What is being asked: Write out each record a second time, exactly.

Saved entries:
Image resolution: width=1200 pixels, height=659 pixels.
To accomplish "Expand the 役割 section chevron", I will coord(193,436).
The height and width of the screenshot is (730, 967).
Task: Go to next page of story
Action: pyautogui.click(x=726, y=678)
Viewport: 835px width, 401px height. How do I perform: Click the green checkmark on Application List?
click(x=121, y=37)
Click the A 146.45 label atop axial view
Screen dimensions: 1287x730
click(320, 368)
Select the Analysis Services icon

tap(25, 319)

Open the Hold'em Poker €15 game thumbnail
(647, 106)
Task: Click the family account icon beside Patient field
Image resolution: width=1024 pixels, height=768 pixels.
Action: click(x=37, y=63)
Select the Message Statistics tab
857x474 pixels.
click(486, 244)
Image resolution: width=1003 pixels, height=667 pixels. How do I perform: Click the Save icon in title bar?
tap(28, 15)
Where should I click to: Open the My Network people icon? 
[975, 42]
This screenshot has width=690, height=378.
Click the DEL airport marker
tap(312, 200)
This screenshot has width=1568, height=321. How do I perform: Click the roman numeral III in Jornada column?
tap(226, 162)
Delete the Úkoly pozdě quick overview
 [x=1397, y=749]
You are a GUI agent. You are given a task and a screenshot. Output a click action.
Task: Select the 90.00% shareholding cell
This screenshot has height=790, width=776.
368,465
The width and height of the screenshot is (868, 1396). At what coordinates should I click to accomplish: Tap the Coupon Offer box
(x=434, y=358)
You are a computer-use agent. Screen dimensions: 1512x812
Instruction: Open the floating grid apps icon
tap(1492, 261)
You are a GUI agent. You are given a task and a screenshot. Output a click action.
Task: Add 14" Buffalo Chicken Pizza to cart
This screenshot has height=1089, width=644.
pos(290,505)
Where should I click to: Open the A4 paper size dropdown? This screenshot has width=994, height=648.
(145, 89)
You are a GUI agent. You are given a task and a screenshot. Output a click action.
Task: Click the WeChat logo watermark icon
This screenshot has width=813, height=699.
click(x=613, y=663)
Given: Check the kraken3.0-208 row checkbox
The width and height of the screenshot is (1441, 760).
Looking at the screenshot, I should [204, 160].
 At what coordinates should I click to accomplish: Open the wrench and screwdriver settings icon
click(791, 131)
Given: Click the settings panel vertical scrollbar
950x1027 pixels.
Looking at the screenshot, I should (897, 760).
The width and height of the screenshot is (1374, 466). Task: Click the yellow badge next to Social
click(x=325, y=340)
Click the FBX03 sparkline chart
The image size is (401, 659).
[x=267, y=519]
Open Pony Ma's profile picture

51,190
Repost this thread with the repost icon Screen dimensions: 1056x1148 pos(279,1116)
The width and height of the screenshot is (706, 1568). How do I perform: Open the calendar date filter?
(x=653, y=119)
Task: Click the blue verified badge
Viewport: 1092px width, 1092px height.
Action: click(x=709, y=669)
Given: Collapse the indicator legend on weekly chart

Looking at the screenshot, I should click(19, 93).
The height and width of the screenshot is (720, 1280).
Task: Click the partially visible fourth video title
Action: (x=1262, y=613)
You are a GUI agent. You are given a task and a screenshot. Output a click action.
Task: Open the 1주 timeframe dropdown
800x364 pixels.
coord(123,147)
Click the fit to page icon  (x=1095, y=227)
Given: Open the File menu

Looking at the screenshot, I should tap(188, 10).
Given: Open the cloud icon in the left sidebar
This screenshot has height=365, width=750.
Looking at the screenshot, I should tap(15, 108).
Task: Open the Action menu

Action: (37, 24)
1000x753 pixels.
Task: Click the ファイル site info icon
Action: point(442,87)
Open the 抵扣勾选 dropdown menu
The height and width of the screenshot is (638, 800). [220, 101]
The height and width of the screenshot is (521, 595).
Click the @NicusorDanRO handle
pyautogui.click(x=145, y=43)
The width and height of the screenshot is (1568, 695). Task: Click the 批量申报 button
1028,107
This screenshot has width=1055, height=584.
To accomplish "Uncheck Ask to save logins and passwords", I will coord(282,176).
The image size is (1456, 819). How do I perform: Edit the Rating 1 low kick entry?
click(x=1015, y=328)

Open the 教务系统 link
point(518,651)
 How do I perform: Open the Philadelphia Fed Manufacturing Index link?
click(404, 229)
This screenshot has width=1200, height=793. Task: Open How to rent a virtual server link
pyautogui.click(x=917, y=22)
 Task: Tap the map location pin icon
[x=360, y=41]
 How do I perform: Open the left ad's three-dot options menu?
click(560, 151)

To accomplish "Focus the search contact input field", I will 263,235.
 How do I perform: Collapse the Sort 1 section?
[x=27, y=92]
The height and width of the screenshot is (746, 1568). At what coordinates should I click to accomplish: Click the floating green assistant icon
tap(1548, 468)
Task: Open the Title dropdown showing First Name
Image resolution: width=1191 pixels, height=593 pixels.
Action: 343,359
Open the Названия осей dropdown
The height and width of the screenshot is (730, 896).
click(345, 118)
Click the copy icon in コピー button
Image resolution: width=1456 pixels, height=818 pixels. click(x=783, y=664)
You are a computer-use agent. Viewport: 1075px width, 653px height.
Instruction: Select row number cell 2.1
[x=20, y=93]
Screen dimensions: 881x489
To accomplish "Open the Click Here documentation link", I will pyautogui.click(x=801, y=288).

Exercise result:
Image resolution: width=1200 pixels, height=659 pixels.
To accomplish "Expand the 役割 section chevron", I will coord(193,436).
The height and width of the screenshot is (730, 967).
Task: Go to next page of story
Action: pyautogui.click(x=726, y=678)
Viewport: 835px width, 401px height. How do I perform: Click the green checkmark on Application List?
click(x=121, y=37)
Click the A 146.45 label atop axial view
Screen dimensions: 1287x730
click(320, 368)
Select the Analysis Services icon

tap(25, 319)

Open the Hold'em Poker €15 game thumbnail
(647, 106)
Task: Click the family account icon beside Patient field
Image resolution: width=1024 pixels, height=768 pixels.
Action: click(x=37, y=63)
Select the Message Statistics tab
857x474 pixels.
click(486, 244)
Image resolution: width=1003 pixels, height=667 pixels. How do I perform: Click the Save icon in title bar?
tap(28, 15)
Where should I click to: Open the My Network people icon? 
[975, 42]
This screenshot has width=690, height=378.
Click the DEL airport marker
tap(312, 200)
This screenshot has width=1568, height=321. How do I perform: Click the roman numeral III in Jornada column?
tap(226, 162)
Delete the Úkoly pozdě quick overview
 [x=1397, y=749]
You are a GUI agent. You are given a task and a screenshot. Output a click action.
Task: Select the 90.00% shareholding cell
This screenshot has height=790, width=776.
368,465
The width and height of the screenshot is (868, 1396). At what coordinates should I click to accomplish: Tap the Coupon Offer box
(x=434, y=358)
You are a computer-use agent. Screen dimensions: 1512x812
Instruction: Open the floating grid apps icon
tap(1492, 261)
You are a GUI agent. You are given a task and a screenshot. Output a click action.
Task: Add 14" Buffalo Chicken Pizza to cart
This screenshot has height=1089, width=644.
pos(290,505)
Where should I click to: Open the A4 paper size dropdown? This screenshot has width=994, height=648.
(145, 89)
You are a GUI agent. You are given a task and a screenshot. Output a click action.
Task: Click the WeChat logo watermark icon
This screenshot has width=813, height=699.
click(x=613, y=663)
Given: Check the kraken3.0-208 row checkbox
The width and height of the screenshot is (1441, 760).
Looking at the screenshot, I should [204, 160].
 At what coordinates should I click to accomplish: Open the wrench and screwdriver settings icon
click(791, 131)
Given: Click the settings panel vertical scrollbar
950x1027 pixels.
Looking at the screenshot, I should (897, 760).
The width and height of the screenshot is (1374, 466). Task: Click the yellow badge next to Social
click(x=325, y=340)
Click the FBX03 sparkline chart
The image size is (401, 659).
[x=267, y=519]
Open Pony Ma's profile picture

51,190
Repost this thread with the repost icon Screen dimensions: 1056x1148 pos(279,1116)
The width and height of the screenshot is (706, 1568). How do I perform: Open the calendar date filter?
(x=653, y=119)
Task: Click the blue verified badge
Viewport: 1092px width, 1092px height.
Action: click(x=709, y=669)
Given: Collapse the indicator legend on weekly chart

Looking at the screenshot, I should click(19, 93).
The height and width of the screenshot is (720, 1280).
Task: Click the partially visible fourth video title
Action: (x=1262, y=613)
You are a GUI agent. You are given a task and a screenshot. Output a click action.
Task: Open the 1주 timeframe dropdown
800x364 pixels.
coord(123,147)
Click the fit to page icon  (x=1095, y=227)
Given: Open the File menu

Looking at the screenshot, I should tap(188, 10).
Given: Open the cloud icon in the left sidebar
This screenshot has height=365, width=750.
Looking at the screenshot, I should tap(15, 108).
Task: Open the Action menu

Action: (37, 24)
1000x753 pixels.
Task: Click the ファイル site info icon
Action: point(442,87)
Open the 抵扣勾选 dropdown menu
The height and width of the screenshot is (638, 800). [220, 101]
The height and width of the screenshot is (521, 595).
Click the @NicusorDanRO handle
pyautogui.click(x=145, y=43)
The width and height of the screenshot is (1568, 695). Task: Click the 批量申报 button
1028,107
This screenshot has width=1055, height=584.
To accomplish "Uncheck Ask to save logins and passwords", I will coord(282,176).
The image size is (1456, 819). How do I perform: Edit the Rating 1 low kick entry?
click(x=1015, y=328)

Open the 教务系统 link
point(518,651)
 How do I perform: Open the Philadelphia Fed Manufacturing Index link?
click(404, 229)
This screenshot has width=1200, height=793. Task: Open How to rent a virtual server link
pyautogui.click(x=917, y=22)
 Task: Tap the map location pin icon
[x=360, y=41]
 How do I perform: Open the left ad's three-dot options menu?
click(560, 151)

To accomplish "Focus the search contact input field", I will 263,235.
 How do I perform: Collapse the Sort 1 section?
[x=27, y=92]
The height and width of the screenshot is (746, 1568). At what coordinates should I click to accomplish: Click the floating green assistant icon
tap(1548, 468)
Task: Open the Title dropdown showing First Name
Image resolution: width=1191 pixels, height=593 pixels.
Action: 343,359
Open the Названия осей dropdown
The height and width of the screenshot is (730, 896).
click(345, 118)
Click the copy icon in コピー button
Image resolution: width=1456 pixels, height=818 pixels. click(x=783, y=664)
You are a computer-use agent. Viewport: 1075px width, 653px height.
Instruction: Select row number cell 2.1
[x=20, y=93]
Screen dimensions: 881x489
To accomplish "Open the Click Here documentation link", I will pyautogui.click(x=801, y=288).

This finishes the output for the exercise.